Oh wow- that’s next level detective work! Was the damage to a wire at the parking brake area in the center console or down under the truck? Thank you!!
 
Oh wow- that’s next level detective work! Was the damage to a wire at the parking brake area in the center console or down under the truck? Thank you!!
No first hand knowledge here but there aren’t any wires that could do this under the rig. Most likely under the cup holder in the center console.

Give it a firm pull upwards and it should pop right out for inspection.
 
No signs of wire/parking brake interactions but I’m leaning toward a liquid-related short in that same area being the cause of my issues.

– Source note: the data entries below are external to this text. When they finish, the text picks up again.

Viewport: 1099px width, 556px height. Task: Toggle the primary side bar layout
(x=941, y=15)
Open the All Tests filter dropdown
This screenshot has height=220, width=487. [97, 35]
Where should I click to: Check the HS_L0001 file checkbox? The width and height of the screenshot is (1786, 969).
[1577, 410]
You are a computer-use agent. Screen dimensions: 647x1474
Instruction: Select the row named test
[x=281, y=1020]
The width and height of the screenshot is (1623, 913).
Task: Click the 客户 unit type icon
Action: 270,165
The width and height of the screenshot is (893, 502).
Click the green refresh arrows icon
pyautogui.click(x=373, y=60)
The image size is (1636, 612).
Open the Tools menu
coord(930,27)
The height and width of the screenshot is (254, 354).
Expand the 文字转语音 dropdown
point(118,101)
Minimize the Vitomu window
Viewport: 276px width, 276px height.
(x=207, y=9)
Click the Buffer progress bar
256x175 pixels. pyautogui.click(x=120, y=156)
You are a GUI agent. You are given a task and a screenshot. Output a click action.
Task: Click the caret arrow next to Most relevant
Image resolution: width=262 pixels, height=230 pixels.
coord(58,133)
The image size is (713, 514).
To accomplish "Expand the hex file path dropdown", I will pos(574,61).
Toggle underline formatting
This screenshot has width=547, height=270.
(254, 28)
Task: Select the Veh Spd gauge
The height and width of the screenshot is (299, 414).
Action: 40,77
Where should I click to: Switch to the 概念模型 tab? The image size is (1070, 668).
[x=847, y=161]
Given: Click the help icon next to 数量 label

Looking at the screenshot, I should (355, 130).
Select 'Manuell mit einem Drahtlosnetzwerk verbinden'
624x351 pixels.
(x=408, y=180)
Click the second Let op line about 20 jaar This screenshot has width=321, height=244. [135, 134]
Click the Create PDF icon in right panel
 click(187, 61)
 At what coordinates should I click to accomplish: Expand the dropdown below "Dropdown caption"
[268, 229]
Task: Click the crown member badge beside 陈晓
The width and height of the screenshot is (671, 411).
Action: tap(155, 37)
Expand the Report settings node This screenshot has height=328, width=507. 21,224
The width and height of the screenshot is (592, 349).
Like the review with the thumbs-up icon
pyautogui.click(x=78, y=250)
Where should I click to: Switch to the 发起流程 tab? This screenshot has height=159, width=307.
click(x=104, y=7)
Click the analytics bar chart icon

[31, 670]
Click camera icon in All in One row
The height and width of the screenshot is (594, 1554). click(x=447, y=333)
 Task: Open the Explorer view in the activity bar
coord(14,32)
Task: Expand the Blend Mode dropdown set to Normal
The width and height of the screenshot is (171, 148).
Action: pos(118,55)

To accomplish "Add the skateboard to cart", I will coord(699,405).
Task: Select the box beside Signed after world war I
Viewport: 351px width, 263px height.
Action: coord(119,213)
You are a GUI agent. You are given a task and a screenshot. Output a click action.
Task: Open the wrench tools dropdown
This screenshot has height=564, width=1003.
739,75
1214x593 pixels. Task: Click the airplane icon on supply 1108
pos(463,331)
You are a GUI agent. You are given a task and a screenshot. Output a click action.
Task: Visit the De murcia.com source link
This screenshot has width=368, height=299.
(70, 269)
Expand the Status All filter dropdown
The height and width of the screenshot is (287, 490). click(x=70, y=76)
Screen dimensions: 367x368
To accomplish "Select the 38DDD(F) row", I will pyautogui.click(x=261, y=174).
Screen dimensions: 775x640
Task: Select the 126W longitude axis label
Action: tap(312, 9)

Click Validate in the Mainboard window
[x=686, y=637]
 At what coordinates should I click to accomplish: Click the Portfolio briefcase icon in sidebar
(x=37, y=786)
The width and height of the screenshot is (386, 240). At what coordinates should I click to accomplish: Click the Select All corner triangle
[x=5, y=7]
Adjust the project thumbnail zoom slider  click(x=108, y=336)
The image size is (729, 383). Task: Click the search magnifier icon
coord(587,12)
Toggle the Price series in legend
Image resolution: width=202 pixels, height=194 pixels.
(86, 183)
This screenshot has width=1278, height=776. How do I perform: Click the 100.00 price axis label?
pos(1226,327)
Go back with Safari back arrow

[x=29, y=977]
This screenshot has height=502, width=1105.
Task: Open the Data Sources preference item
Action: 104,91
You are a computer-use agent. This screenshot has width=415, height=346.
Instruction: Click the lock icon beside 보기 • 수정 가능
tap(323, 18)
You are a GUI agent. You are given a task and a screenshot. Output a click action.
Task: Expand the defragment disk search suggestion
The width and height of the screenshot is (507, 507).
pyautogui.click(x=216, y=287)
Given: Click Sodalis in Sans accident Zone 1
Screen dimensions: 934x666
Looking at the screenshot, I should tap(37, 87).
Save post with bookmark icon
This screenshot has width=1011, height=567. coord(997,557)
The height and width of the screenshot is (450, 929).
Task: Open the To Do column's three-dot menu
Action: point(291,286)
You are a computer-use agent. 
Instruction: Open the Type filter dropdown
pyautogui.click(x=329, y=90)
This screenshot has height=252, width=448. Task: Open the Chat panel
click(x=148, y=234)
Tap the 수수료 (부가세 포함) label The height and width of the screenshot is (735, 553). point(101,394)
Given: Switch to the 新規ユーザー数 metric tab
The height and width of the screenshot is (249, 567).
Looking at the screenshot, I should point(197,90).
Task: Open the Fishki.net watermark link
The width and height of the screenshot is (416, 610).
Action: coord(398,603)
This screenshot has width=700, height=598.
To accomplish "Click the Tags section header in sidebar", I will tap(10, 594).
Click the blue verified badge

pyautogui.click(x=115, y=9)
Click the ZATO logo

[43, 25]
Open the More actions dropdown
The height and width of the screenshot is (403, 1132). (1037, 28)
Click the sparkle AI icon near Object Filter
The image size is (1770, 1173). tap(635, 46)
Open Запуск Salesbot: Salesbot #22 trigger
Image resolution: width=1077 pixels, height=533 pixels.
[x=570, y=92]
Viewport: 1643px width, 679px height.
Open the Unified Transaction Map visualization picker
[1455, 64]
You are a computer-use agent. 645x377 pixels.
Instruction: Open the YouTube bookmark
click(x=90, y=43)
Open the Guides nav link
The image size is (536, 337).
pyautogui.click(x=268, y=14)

We had a coffee spill two days before the original issue. I’m wondering if that eventually made its way into a connector and is causing an intermittent short. There’s definitely residue down there. I cycled every other system I can think of that runs through that area including HVAC/recirc servos/all switches and buttons etc. I can’t duplicate the issue and got 30 miles on the truck before it randomly came back.

There doesn’t seem to be any rhyme or reason to what causes it which has me thinking moisture…?

IMG_3432.webp
 
No signs of wire/parking brake interactions but I’m leaning toward a liquid-related short in that same area being the cause of my issues.

We had a coffee spill two days before the original issue. I’m wondering if that eventually made its way into a connector and is causing an intermittent short. There’s definitely residue down there. I cycled every other system I can think of that runs through that area including HVAC/recirc servos/all switches and buttons etc. I can’t duplicate the issue and got 30 miles on the truck before it randomly came back.

There doesn’t seem to be any rhyme or reason to what causes it which has me thinking moisture…?

View attachment 4158246
The ratchet portion of the hand brake is toward the bottom of your photo, left of the vehicle. All clear there?
 
The ratchet portion of the hand brake is toward the bottom of your photo, left of the vehicle. All clear there?
Yeah- everything looked intact down under that ratcheting area, well secured with no loose wires interacting with any moving handbrake elements as I cycled it.

IMG_3434.webp


IMG_3435.webp
 
@OBCruiser was yours popping a fuse associated with hand brake use? Or the damage was done and it would pop at random?